#### Exercise
Count the lines in the items below that contain the word "history", treating uppercase and lowercase letters as different. Reply with the number only.

----- Dataset entries

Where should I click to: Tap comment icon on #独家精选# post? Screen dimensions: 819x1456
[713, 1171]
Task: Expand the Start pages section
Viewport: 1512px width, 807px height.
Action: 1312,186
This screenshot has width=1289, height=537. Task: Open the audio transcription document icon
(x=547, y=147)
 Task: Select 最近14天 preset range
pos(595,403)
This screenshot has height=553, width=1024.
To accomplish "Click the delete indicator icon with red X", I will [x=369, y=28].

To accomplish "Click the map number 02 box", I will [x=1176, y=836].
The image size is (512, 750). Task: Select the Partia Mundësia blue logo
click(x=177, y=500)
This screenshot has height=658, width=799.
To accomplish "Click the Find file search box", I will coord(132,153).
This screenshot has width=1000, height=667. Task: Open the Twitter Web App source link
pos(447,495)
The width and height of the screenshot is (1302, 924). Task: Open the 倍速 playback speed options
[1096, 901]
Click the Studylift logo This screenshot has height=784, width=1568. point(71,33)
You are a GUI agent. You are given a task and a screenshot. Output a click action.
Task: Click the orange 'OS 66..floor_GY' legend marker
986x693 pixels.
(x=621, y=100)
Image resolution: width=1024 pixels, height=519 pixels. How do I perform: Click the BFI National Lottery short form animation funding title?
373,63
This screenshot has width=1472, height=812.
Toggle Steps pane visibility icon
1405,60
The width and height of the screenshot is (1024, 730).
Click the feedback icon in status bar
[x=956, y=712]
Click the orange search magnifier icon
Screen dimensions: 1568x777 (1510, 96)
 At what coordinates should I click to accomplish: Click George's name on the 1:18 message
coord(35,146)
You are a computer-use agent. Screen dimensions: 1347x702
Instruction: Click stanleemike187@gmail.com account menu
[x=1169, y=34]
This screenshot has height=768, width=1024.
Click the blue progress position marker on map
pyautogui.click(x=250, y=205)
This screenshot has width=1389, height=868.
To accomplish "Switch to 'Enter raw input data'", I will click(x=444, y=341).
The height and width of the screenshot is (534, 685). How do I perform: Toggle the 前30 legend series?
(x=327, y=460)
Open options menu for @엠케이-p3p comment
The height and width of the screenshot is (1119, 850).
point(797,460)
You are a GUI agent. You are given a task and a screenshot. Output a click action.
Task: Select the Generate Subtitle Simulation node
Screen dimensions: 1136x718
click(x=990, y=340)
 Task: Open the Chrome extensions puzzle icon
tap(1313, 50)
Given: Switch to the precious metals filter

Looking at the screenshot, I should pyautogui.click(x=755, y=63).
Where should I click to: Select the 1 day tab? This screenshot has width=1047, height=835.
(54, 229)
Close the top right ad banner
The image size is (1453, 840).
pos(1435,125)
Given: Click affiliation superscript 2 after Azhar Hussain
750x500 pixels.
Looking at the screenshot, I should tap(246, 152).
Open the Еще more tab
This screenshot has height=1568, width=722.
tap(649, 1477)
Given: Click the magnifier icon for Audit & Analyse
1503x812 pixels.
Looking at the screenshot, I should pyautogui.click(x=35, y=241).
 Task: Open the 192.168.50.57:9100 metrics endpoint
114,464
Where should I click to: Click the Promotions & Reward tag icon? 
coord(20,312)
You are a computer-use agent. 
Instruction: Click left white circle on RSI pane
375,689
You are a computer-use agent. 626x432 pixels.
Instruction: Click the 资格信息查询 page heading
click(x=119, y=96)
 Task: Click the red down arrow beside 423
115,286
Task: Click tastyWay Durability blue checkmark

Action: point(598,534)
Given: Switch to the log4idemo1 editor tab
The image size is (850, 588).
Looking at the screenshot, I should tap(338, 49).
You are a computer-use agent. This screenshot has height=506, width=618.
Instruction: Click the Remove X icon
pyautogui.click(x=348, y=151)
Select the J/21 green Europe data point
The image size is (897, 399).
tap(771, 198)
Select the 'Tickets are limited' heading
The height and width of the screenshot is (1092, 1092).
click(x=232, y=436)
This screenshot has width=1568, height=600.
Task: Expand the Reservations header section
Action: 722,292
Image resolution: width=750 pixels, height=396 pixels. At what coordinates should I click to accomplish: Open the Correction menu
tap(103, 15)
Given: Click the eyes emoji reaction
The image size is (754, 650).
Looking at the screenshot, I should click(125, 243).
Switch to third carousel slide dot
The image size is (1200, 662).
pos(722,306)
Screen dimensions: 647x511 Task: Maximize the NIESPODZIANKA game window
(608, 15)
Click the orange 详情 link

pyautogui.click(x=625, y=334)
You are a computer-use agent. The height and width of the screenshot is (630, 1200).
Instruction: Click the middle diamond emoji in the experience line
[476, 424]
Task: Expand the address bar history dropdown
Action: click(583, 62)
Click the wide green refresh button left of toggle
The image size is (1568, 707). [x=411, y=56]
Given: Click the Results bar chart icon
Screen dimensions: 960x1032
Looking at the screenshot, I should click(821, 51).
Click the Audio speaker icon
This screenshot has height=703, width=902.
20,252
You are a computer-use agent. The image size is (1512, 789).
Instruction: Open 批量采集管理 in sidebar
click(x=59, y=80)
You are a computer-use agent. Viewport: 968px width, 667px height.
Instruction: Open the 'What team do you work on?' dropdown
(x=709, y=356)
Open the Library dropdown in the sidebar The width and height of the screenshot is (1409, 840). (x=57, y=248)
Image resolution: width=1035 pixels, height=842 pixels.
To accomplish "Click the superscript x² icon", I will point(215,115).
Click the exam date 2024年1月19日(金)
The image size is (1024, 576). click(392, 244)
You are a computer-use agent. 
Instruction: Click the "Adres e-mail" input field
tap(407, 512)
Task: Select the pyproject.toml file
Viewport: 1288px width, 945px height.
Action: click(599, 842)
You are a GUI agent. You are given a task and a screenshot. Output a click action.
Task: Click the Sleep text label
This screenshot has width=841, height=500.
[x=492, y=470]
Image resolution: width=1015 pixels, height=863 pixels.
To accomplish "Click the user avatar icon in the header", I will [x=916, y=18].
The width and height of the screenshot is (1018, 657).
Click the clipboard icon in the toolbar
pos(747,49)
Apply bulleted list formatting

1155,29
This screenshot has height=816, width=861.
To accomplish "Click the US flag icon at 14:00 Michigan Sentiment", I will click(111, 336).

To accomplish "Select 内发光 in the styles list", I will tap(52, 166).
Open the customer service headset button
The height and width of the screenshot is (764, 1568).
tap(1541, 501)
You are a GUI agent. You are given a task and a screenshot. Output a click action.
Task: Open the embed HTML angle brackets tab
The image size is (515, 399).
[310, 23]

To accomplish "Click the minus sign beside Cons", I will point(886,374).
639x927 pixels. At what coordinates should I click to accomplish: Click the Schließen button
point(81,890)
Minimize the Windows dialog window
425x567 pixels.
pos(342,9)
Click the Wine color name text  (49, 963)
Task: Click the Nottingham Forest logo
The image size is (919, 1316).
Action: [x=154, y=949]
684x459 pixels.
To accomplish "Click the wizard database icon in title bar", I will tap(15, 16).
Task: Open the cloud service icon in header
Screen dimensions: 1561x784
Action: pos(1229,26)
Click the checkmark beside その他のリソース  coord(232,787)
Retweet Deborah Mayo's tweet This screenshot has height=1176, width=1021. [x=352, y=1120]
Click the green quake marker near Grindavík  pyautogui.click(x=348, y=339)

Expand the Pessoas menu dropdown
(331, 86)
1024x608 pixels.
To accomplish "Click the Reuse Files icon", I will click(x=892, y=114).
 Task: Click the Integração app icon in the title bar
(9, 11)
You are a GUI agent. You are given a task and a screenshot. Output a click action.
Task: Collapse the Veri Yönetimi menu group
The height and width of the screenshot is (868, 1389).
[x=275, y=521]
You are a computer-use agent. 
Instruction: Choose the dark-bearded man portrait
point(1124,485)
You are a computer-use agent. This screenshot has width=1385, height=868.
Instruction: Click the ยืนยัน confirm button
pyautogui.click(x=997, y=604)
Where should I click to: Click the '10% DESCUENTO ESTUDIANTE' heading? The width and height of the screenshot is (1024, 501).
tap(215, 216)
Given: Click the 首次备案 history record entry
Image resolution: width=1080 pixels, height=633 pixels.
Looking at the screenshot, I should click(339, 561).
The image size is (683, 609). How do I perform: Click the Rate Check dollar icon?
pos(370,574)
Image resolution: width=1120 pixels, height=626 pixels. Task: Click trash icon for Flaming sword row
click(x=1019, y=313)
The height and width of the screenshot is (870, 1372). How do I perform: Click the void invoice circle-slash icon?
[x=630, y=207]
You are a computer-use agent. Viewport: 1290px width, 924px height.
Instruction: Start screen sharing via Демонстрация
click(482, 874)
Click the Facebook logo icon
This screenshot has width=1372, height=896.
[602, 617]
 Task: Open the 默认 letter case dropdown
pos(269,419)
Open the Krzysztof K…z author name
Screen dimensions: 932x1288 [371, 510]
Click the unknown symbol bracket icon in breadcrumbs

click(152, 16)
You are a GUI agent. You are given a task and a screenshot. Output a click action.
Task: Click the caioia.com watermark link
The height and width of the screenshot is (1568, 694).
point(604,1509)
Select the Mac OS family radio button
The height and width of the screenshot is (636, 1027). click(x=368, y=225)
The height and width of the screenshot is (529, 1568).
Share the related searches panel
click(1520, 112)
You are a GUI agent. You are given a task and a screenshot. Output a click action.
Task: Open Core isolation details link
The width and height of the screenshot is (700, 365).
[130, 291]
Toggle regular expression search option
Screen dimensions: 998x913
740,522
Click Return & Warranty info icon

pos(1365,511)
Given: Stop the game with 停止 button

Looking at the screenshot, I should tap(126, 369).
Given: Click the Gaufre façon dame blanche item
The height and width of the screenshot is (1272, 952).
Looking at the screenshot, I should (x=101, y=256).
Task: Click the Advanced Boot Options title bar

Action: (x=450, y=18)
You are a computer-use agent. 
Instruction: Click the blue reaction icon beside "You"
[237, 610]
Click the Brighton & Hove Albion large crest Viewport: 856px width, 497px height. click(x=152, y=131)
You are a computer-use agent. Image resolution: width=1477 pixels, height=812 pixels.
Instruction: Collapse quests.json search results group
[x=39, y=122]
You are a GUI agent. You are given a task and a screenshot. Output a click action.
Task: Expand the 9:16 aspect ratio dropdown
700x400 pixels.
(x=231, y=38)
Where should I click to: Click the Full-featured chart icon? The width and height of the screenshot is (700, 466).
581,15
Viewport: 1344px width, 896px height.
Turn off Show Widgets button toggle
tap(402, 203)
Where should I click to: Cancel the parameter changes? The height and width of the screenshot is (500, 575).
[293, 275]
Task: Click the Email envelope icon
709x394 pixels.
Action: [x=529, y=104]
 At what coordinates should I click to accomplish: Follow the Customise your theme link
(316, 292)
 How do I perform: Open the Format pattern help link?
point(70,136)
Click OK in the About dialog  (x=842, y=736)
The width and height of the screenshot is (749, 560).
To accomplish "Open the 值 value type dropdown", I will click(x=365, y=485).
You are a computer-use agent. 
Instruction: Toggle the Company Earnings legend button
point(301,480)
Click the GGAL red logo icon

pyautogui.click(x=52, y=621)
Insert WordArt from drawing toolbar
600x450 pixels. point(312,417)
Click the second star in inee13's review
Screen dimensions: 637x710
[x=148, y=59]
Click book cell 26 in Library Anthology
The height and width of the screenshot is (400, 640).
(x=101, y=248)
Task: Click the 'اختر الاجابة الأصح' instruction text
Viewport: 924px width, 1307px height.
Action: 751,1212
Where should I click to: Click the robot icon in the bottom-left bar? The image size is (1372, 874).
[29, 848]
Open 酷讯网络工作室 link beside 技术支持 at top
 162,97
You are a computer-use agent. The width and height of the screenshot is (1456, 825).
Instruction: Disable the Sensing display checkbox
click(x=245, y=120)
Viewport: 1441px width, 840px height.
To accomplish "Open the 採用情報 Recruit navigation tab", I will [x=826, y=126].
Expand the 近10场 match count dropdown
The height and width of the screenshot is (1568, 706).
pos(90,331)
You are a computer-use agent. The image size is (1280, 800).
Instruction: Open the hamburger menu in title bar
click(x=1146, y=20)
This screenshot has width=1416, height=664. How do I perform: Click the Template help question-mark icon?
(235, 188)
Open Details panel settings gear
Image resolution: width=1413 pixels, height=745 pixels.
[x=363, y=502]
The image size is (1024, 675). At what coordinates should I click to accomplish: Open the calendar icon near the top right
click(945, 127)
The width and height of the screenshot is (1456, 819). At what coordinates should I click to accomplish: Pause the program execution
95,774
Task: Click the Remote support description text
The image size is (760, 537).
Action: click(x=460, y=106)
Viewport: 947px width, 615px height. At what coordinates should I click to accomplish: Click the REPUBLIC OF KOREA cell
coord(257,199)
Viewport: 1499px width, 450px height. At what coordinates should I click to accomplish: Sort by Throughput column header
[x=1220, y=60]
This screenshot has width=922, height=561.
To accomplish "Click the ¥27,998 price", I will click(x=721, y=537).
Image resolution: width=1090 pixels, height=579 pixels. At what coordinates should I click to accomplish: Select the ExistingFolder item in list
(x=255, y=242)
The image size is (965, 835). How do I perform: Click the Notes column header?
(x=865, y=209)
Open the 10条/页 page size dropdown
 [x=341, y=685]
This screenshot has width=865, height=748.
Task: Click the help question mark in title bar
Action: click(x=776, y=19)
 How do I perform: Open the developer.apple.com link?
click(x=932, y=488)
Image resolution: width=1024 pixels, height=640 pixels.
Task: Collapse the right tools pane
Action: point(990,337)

----------

#### Solution for this task
2